Turn the rows below into a numbered list, starting at the line that contains "830x519 pixels. At" and ending at the line that contains "will [x=140, y=441].", and leave out any blank lines.

+ + + +

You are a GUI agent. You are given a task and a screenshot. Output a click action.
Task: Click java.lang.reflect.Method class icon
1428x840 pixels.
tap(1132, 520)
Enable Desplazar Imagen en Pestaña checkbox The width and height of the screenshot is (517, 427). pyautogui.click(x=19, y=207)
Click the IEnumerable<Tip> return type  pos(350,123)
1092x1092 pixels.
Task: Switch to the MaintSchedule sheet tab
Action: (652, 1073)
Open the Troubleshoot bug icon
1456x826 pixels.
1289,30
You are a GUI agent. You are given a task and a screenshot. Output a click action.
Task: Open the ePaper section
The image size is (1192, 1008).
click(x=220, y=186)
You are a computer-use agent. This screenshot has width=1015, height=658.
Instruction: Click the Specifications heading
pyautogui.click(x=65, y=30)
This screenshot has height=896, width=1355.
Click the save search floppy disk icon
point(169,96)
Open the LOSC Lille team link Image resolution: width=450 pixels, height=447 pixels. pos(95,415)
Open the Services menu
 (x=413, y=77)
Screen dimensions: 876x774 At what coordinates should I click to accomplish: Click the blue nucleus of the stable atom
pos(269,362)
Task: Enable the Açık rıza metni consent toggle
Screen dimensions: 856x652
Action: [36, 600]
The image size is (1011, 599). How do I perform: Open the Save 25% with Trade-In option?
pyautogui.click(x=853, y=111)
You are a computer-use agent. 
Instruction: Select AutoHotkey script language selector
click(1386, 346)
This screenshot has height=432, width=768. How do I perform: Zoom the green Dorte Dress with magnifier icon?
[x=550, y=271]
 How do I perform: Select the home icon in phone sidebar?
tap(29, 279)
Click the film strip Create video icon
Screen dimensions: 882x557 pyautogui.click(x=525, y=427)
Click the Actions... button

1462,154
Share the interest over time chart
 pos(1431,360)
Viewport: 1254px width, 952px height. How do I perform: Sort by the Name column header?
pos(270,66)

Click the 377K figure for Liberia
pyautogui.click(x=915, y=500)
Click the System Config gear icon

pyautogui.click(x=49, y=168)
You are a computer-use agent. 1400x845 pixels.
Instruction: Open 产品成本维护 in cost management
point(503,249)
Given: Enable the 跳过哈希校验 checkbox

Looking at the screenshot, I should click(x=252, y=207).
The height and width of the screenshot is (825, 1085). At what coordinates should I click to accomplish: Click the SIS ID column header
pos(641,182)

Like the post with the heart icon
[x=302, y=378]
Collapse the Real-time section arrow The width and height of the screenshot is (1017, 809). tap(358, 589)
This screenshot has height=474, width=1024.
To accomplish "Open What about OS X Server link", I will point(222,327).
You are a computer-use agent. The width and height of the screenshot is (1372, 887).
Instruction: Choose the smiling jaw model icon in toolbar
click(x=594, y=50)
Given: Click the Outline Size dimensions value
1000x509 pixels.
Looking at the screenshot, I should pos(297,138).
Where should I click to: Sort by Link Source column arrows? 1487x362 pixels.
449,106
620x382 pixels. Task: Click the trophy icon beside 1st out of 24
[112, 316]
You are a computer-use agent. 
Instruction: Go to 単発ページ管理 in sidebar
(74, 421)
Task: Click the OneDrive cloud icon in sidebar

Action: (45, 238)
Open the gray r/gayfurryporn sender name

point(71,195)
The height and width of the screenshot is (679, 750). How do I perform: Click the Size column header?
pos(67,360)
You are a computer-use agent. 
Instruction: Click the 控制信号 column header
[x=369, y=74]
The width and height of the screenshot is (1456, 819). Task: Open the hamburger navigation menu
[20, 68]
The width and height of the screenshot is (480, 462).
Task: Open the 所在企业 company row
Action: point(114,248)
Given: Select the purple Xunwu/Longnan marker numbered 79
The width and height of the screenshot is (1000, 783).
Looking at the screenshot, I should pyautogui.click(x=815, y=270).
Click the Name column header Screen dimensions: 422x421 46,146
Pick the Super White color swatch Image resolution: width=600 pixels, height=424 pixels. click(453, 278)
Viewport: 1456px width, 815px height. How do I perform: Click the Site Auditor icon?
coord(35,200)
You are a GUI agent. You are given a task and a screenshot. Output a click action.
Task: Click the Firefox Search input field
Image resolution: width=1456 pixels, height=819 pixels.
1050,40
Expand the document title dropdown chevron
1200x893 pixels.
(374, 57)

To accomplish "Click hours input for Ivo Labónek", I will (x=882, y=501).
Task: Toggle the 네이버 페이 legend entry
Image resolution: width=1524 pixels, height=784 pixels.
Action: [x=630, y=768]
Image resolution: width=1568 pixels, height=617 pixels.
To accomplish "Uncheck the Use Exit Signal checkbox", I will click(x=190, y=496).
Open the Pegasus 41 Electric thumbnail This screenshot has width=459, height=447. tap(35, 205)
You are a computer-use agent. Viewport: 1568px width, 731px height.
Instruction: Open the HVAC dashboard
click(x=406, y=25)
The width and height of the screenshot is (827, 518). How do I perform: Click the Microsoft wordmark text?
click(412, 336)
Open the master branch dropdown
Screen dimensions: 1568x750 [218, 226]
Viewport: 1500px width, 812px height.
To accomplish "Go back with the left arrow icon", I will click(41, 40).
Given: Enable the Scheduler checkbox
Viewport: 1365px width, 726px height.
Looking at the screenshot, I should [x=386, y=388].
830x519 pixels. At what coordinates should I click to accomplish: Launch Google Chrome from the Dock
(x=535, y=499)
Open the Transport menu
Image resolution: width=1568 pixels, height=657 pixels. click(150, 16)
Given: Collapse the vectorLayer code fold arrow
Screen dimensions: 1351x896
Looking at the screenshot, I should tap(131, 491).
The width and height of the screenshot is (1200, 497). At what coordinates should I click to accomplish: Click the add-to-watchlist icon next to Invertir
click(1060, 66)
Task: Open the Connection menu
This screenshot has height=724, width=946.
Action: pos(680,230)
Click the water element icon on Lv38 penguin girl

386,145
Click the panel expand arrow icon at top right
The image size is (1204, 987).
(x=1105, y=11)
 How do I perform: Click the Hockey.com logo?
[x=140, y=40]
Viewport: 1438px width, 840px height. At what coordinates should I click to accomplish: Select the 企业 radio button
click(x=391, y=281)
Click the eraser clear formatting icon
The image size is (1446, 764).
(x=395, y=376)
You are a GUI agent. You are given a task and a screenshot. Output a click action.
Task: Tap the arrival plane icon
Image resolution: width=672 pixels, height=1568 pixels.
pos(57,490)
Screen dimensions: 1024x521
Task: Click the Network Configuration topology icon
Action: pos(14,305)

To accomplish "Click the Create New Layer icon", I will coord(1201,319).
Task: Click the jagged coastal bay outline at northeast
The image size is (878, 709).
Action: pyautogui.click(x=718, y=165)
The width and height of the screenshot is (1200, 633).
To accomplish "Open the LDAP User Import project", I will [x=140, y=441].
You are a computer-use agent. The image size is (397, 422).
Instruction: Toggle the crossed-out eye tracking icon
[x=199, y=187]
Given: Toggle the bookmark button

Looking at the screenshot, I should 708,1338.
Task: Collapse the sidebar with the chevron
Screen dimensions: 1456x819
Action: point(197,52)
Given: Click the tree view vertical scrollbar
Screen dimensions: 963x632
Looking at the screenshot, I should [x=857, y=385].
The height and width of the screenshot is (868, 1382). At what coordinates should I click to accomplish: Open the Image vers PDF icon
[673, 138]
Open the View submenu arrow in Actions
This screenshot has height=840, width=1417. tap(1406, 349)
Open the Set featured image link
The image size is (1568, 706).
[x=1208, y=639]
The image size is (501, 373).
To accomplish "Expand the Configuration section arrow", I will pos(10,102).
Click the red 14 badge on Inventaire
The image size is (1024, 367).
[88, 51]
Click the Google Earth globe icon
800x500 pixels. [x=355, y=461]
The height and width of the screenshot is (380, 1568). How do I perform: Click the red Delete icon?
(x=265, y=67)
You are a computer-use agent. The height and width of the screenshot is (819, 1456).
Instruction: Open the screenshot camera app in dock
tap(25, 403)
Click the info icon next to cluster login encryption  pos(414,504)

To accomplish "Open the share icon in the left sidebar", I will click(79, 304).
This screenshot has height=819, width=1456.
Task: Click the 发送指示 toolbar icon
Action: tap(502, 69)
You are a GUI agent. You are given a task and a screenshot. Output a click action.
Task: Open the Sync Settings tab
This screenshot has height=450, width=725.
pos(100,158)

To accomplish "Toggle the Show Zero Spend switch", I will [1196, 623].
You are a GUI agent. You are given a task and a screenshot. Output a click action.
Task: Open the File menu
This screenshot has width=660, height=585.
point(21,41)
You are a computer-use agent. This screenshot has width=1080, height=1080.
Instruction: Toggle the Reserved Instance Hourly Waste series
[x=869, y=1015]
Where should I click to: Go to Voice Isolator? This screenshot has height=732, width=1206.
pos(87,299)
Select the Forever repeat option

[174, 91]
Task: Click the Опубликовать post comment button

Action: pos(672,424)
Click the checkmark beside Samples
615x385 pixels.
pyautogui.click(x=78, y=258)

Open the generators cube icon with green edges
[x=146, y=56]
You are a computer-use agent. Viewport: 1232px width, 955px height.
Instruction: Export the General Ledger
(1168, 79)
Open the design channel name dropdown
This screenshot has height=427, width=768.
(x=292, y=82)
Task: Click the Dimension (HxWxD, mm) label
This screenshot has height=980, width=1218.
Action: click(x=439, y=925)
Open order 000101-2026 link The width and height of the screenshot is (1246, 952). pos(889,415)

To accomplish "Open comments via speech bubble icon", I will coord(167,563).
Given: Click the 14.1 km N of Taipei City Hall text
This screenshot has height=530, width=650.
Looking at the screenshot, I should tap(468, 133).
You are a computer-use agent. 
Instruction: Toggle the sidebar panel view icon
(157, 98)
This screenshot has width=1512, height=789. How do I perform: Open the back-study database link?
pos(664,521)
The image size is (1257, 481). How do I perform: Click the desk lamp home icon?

+ + + +

# THE SOLUTION:
1. 830x519 pixels. At what coordinates should I click to accomplish: Launch Google Chrome from the Dock
2. (x=535, y=499)
3. Open the Transport menu
4. Image resolution: width=1568 pixels, height=657 pixels. click(150, 16)
5. Given: Collapse the vectorLayer code fold arrow
6. Screen dimensions: 1351x896
7. Looking at the screenshot, I should tap(131, 491).
8. The width and height of the screenshot is (1200, 497). At what coordinates should I click to accomplish: Click the add-to-watchlist icon next to Invertir
9. click(1060, 66)
10. Task: Open the Connection menu
11. This screenshot has height=724, width=946.
12. Action: pos(680,230)
13. Click the water element icon on Lv38 penguin girl
14. 386,145
15. Click the panel expand arrow icon at top right
16. The image size is (1204, 987).
17. (x=1105, y=11)
18.  How do I perform: Click the Hockey.com logo?
19. [x=140, y=40]
20. Viewport: 1438px width, 840px height. At what coordinates should I click to accomplish: Select the 企业 radio button
21. click(x=391, y=281)
22. Click the eraser clear formatting icon
23. The image size is (1446, 764).
24. (x=395, y=376)
25. You are a GUI agent. You are given a task and a screenshot. Output a click action.
26. Task: Tap the arrival plane icon
27. Image resolution: width=672 pixels, height=1568 pixels.
28. pos(57,490)
29. Screen dimensions: 1024x521
30. Task: Click the Network Configuration topology icon
31. Action: pos(14,305)
32. To accomplish "Click the Create New Layer icon", I will coord(1201,319).
33. Task: Click the jagged coastal bay outline at northeast
34. The image size is (878, 709).
35. Action: pyautogui.click(x=718, y=165)
36. The width and height of the screenshot is (1200, 633).
37. To accomplish "Open the LDAP User Import project", I will [x=140, y=441].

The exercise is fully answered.